> **Required action**: Print all the entries exactly.

> **Supplied material**:
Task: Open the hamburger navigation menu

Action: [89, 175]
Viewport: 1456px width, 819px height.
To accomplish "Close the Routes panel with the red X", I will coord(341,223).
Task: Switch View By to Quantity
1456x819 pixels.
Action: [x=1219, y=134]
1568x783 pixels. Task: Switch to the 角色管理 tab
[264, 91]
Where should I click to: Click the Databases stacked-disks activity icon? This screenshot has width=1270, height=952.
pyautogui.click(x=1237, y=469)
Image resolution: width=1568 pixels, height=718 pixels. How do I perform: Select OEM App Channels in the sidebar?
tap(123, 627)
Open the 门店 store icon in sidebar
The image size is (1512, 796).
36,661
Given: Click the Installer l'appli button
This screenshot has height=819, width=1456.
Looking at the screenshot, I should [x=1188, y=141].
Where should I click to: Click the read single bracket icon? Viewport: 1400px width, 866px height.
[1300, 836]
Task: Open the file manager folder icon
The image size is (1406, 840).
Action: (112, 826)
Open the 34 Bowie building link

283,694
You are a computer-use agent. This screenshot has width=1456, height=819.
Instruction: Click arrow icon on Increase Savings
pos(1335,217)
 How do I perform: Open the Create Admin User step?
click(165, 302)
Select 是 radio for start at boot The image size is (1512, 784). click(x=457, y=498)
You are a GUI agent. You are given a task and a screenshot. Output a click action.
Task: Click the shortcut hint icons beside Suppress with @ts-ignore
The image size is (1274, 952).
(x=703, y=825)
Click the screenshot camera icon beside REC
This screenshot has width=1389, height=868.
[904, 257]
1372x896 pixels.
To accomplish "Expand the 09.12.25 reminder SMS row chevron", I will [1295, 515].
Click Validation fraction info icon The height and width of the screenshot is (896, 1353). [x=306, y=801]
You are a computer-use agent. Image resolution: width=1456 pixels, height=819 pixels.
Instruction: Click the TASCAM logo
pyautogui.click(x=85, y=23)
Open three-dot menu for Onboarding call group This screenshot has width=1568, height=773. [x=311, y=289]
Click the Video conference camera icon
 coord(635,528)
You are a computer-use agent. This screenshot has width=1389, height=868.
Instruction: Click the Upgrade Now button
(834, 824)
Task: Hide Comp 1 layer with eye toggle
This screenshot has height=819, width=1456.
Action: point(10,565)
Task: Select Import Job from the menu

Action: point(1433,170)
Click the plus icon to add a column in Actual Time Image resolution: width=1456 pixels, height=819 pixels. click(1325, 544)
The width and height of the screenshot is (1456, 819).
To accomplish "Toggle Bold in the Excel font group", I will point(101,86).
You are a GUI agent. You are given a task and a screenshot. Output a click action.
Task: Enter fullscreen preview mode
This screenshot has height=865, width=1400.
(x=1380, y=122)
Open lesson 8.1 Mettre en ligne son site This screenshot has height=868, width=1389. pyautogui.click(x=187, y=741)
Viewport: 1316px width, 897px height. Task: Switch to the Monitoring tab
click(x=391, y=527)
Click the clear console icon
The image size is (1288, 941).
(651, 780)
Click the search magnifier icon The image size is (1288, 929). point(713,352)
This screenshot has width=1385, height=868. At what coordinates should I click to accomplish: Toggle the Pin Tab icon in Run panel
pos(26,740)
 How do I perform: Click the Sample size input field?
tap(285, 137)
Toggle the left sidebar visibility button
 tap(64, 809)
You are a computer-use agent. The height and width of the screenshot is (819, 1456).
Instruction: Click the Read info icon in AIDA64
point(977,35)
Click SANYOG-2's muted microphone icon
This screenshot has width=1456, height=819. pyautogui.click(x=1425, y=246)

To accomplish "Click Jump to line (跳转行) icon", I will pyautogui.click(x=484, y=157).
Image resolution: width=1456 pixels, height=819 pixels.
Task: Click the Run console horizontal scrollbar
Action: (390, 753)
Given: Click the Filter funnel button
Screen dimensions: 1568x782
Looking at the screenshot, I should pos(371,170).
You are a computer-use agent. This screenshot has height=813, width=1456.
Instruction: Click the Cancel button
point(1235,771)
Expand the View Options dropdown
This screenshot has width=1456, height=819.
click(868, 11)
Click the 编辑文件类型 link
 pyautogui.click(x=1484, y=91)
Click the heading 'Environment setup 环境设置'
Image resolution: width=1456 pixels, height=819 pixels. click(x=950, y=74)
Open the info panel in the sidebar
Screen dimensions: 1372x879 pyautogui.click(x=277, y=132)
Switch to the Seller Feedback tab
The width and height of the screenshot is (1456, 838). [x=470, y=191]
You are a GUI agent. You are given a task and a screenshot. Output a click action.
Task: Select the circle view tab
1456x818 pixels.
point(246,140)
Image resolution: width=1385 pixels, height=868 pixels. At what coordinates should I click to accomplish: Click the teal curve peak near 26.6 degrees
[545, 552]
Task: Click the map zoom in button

> **Completed exercise**:
Task: Open the hamburger navigation menu

Action: [89, 175]
Viewport: 1456px width, 819px height.
To accomplish "Close the Routes panel with the red X", I will coord(341,223).
Task: Switch View By to Quantity
1456x819 pixels.
Action: [x=1219, y=134]
1568x783 pixels. Task: Switch to the 角色管理 tab
[264, 91]
Where should I click to: Click the Databases stacked-disks activity icon? This screenshot has width=1270, height=952.
pyautogui.click(x=1237, y=469)
Image resolution: width=1568 pixels, height=718 pixels. How do I perform: Select OEM App Channels in the sidebar?
tap(123, 627)
Open the 门店 store icon in sidebar
The image size is (1512, 796).
36,661
Given: Click the Installer l'appli button
This screenshot has height=819, width=1456.
Looking at the screenshot, I should [x=1188, y=141].
Where should I click to: Click the read single bracket icon? Viewport: 1400px width, 866px height.
[1300, 836]
Task: Open the file manager folder icon
The image size is (1406, 840).
Action: (112, 826)
Open the 34 Bowie building link

283,694
You are a computer-use agent. This screenshot has width=1456, height=819.
Instruction: Click arrow icon on Increase Savings
pos(1335,217)
 How do I perform: Open the Create Admin User step?
click(165, 302)
Select 是 radio for start at boot The image size is (1512, 784). click(x=457, y=498)
You are a GUI agent. You are given a task and a screenshot. Output a click action.
Task: Click the shortcut hint icons beside Suppress with @ts-ignore
The image size is (1274, 952).
(x=703, y=825)
Click the screenshot camera icon beside REC
This screenshot has width=1389, height=868.
[904, 257]
1372x896 pixels.
To accomplish "Expand the 09.12.25 reminder SMS row chevron", I will [1295, 515].
Click Validation fraction info icon The height and width of the screenshot is (896, 1353). [x=306, y=801]
You are a computer-use agent. Image resolution: width=1456 pixels, height=819 pixels.
Instruction: Click the TASCAM logo
pyautogui.click(x=85, y=23)
Open three-dot menu for Onboarding call group This screenshot has width=1568, height=773. [x=311, y=289]
Click the Video conference camera icon
 coord(635,528)
You are a computer-use agent. This screenshot has width=1389, height=868.
Instruction: Click the Upgrade Now button
(834, 824)
Task: Hide Comp 1 layer with eye toggle
This screenshot has height=819, width=1456.
Action: point(10,565)
Task: Select Import Job from the menu

Action: point(1433,170)
Click the plus icon to add a column in Actual Time Image resolution: width=1456 pixels, height=819 pixels. click(1325, 544)
The width and height of the screenshot is (1456, 819).
To accomplish "Toggle Bold in the Excel font group", I will point(101,86).
You are a GUI agent. You are given a task and a screenshot. Output a click action.
Task: Enter fullscreen preview mode
This screenshot has height=865, width=1400.
(x=1380, y=122)
Open lesson 8.1 Mettre en ligne son site This screenshot has height=868, width=1389. pyautogui.click(x=187, y=741)
Viewport: 1316px width, 897px height. Task: Switch to the Monitoring tab
click(x=391, y=527)
Click the clear console icon
The image size is (1288, 941).
(651, 780)
Click the search magnifier icon The image size is (1288, 929). point(713,352)
This screenshot has width=1385, height=868. At what coordinates should I click to accomplish: Toggle the Pin Tab icon in Run panel
pos(26,740)
 How do I perform: Click the Sample size input field?
tap(285, 137)
Toggle the left sidebar visibility button
 tap(64, 809)
You are a computer-use agent. The height and width of the screenshot is (819, 1456).
Instruction: Click the Read info icon in AIDA64
point(977,35)
Click SANYOG-2's muted microphone icon
This screenshot has width=1456, height=819. pyautogui.click(x=1425, y=246)

To accomplish "Click Jump to line (跳转行) icon", I will pyautogui.click(x=484, y=157).
Image resolution: width=1456 pixels, height=819 pixels.
Task: Click the Run console horizontal scrollbar
Action: (390, 753)
Given: Click the Filter funnel button
Screen dimensions: 1568x782
Looking at the screenshot, I should pos(371,170).
You are a computer-use agent. This screenshot has height=813, width=1456.
Instruction: Click the Cancel button
point(1235,771)
Expand the View Options dropdown
This screenshot has width=1456, height=819.
click(868, 11)
Click the 编辑文件类型 link
 pyautogui.click(x=1484, y=91)
Click the heading 'Environment setup 环境设置'
Image resolution: width=1456 pixels, height=819 pixels. click(x=950, y=74)
Open the info panel in the sidebar
Screen dimensions: 1372x879 pyautogui.click(x=277, y=132)
Switch to the Seller Feedback tab
The width and height of the screenshot is (1456, 838). [x=470, y=191]
You are a GUI agent. You are given a task and a screenshot. Output a click action.
Task: Select the circle view tab
1456x818 pixels.
point(246,140)
Image resolution: width=1385 pixels, height=868 pixels. At what coordinates should I click to accomplish: Click the teal curve peak near 26.6 degrees
[545, 552]
Task: Click the map zoom in button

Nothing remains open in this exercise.